PASSAGE SHOWN.
Cybersecurity in banking means protecting digital services, customer information, payment flows, and the operations behind them from cyber threats. A single incident can reach far beyond one application. It can interrupt payments, expose sensitive data, weaken customer confidence, and trigger urgent reporting duties.
Regulation is one reason this standard is rising. DORA raises expectations for digital operational resilience and third-party ICT risk management, while PSD2 continues to shape secure customer authentication. At the same time, the EU AI Act adds obligations for banks using AI in areas such as fraud detection, credit scoring, and identity verification. As PSD3 and the Payment Services Regulation evolve, security architecture becomes even more closely tied to compliance.
That is why banking-grade cybersecurity has to cover three areas at once: technical protection, regulatory evidence, and operational continuity. For banking leaders, the task is to design these requirements into the architecture from the start.
The 2026 banking threat landscape
Banks face threats that target customers, digital channels, internal systems, and external partners at the same time. Some attacks aim to steal credentials or payment details. Others disrupt services, abuse APIs, or exploit weak access controls. The main challenge is that these threats rarely arrive in isolation. A phishing message can lead to account takeover, and a vendor breach can open the door to ransomware. Defending against one without considering the others leaves gaps that attackers are quick to find.
#1: Account takeover and credential stuffing
Account takeover remains one of the most persistent risks in digital banking. Since January 2025, the FBI’s IC3 has received more than 5,100 account takeover complaints, with losses exceeding $262 million. Attackers often use stolen credentials from previous breaches and test them against online banking platforms and mobile apps.

GOAL 1.
Put the lines of the records into a numbered list, from the line with "Task: Delete Dutch" to the line with "point(1560,170)", leaving out blank lines.

DATA TO USE.

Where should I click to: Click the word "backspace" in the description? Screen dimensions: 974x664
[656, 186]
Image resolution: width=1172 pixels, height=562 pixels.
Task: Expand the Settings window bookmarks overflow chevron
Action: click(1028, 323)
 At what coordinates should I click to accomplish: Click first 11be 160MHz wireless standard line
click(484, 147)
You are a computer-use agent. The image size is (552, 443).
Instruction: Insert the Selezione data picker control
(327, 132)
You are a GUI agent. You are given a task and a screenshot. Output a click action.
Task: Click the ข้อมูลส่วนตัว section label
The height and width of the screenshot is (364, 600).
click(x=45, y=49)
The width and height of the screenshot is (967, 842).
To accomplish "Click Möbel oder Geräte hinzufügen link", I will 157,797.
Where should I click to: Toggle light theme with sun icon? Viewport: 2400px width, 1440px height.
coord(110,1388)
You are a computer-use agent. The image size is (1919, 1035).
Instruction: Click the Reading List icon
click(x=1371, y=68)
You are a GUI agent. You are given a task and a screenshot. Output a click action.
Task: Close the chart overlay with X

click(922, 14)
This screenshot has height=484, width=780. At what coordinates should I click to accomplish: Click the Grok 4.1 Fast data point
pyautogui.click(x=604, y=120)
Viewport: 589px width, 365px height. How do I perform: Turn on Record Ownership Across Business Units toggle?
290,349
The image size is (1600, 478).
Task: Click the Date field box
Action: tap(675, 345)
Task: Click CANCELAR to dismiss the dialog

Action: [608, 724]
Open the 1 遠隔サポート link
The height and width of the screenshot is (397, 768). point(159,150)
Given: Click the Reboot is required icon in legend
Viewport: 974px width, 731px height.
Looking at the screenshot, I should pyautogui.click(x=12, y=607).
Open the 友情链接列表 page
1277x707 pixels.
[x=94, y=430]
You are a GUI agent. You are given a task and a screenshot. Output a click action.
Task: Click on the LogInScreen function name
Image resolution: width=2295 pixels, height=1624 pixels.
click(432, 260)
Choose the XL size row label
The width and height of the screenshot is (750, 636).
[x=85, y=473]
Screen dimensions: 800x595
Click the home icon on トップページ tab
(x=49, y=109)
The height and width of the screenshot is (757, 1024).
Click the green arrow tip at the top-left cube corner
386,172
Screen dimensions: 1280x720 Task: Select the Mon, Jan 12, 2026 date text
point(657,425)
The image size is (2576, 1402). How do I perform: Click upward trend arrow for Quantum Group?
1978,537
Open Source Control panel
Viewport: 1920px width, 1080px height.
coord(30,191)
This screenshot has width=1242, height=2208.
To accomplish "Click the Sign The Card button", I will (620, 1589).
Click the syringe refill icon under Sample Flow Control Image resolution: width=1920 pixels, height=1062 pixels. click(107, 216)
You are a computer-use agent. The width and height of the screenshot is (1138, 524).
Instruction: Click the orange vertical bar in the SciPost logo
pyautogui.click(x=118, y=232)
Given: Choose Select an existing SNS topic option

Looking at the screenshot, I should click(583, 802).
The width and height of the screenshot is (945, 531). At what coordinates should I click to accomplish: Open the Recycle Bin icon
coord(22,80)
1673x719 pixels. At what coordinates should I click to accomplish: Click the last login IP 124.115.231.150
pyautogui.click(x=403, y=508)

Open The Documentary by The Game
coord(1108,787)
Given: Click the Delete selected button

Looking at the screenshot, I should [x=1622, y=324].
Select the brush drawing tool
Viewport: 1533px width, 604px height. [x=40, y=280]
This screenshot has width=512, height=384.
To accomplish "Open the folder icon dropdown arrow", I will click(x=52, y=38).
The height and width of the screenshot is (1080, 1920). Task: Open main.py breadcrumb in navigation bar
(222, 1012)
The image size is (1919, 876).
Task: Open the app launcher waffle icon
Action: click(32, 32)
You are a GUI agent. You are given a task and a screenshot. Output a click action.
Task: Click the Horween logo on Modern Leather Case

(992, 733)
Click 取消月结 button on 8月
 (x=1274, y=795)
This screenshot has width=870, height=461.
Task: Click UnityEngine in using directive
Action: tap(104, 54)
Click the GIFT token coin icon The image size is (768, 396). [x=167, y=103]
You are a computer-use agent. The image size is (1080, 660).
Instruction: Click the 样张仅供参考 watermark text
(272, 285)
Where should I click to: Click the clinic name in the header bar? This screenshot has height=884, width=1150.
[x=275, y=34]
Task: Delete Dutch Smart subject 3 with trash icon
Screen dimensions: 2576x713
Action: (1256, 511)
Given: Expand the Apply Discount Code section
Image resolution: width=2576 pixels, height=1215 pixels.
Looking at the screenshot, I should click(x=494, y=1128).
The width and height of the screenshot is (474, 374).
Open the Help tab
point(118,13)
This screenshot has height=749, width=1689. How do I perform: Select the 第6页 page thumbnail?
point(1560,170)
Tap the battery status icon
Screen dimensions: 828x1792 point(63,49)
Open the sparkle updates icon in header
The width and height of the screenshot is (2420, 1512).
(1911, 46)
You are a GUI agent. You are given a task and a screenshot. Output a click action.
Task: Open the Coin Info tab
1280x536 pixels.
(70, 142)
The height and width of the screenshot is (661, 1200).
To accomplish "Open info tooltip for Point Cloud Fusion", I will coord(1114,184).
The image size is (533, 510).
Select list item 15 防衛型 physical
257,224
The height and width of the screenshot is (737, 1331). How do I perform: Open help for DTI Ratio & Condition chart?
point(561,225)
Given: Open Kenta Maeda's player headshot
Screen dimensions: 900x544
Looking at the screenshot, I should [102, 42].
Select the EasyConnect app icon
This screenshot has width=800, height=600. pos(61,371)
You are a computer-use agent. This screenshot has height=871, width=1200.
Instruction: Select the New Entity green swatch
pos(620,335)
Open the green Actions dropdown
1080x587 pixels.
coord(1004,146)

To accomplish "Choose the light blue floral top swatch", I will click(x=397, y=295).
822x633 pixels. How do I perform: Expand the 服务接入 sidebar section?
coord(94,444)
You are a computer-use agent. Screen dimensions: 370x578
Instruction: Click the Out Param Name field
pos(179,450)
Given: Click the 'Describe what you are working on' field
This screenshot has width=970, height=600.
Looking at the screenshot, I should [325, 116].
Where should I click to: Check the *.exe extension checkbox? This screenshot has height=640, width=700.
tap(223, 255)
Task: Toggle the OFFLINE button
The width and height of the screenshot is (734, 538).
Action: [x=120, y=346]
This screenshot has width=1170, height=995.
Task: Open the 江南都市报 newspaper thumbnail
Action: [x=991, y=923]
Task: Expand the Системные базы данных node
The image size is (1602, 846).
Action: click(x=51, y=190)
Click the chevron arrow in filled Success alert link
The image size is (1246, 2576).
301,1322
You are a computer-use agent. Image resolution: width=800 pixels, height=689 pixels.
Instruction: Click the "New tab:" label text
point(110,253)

GOAL 2.
Continue the text on cybersecurity in banking from where it stops.

WRITTEN RESPONSE 1.
1. Task: Delete Dutch Smart subject 3 with trash icon
2. Screen dimensions: 2576x713
3. Action: (1256, 511)
4. Given: Expand the Apply Discount Code section
5. Image resolution: width=2576 pixels, height=1215 pixels.
6. Looking at the screenshot, I should click(x=494, y=1128).
7. The width and height of the screenshot is (474, 374).
8. Open the Help tab
9. point(118,13)
10. This screenshot has height=749, width=1689. How do I perform: Select the 第6页 page thumbnail?
11. point(1560,170)

WRITTEN RESPONSE 2.
#2: Synthetic identity fraud
Synthetic identity fraud happens when criminals combine real and fake information to create identities that appear legitimate. It’s especially dangerous in digital onboarding, where weak KYC checks can allow synthetic profiles to slip into the system. In the first half of 2024, synthetic identity fraud increased by 153%. As these profiles age, they can build credibility and become harder to detect. For banks, the risk sits at the intersection of cybersecurity, fraud prevention, and KYC.
#3: API abuse in open banking
Open banking has expanded the number of APIs banks expose to regulated third parties, fintech partners, and digital service providers. Without strong controls, these interfaces can be abused for data scraping, unauthorized access, request manipulation, or service disruption. As PSD2 and open banking models evolve, API security has become a critical part of the banking attack surface.
#4: AI-powered phishing and deepfake scams
Phishing is a common entry point for banking fraud. Attackers use emails, text messages, fake websites, and phone calls to steal credentials or push customers and employees into risky actions. AI makes these scams more difficult to spot by improving the language, personalization, and realism of fake messages or voice impersonations.
#5: Ransomware and DDoS disruption
Ransomware can interrupt banking operations by encrypting systems, stealing data, or blocking access to key workflows. Even if core banking systems remain available, customer support, reporting, and payment-related processes may still be affected. DDoS attacks add pressure by overwhelming digital channels and, in some cases, distracting security teams while fraud or credential abuse continues elsewhere.
#6: Mobile banking vulnerabilities
Mobile banking is now a primary customer channel and a frequent target. Attackers use fake apps, malware, phishing links, SIM swap fraud, or compromised devices to steal credentials and manipulate sessions. Because much of this risk sits outside the bank’s direct control, app-level protection and behavioral monitoring are essential.
#7: Supply chain and insider risk
Banks rely on fintech partners, cloud providers, payment processors, software vendors, and data service providers. A weakness in one relationship can expose sensitive data or disrupt services even when the bank’s own systems aren’t directly affected. Insider risk adds pressure when employees, contractors, or administrators misuse access, make mistakes, or keep permissions they no longer need.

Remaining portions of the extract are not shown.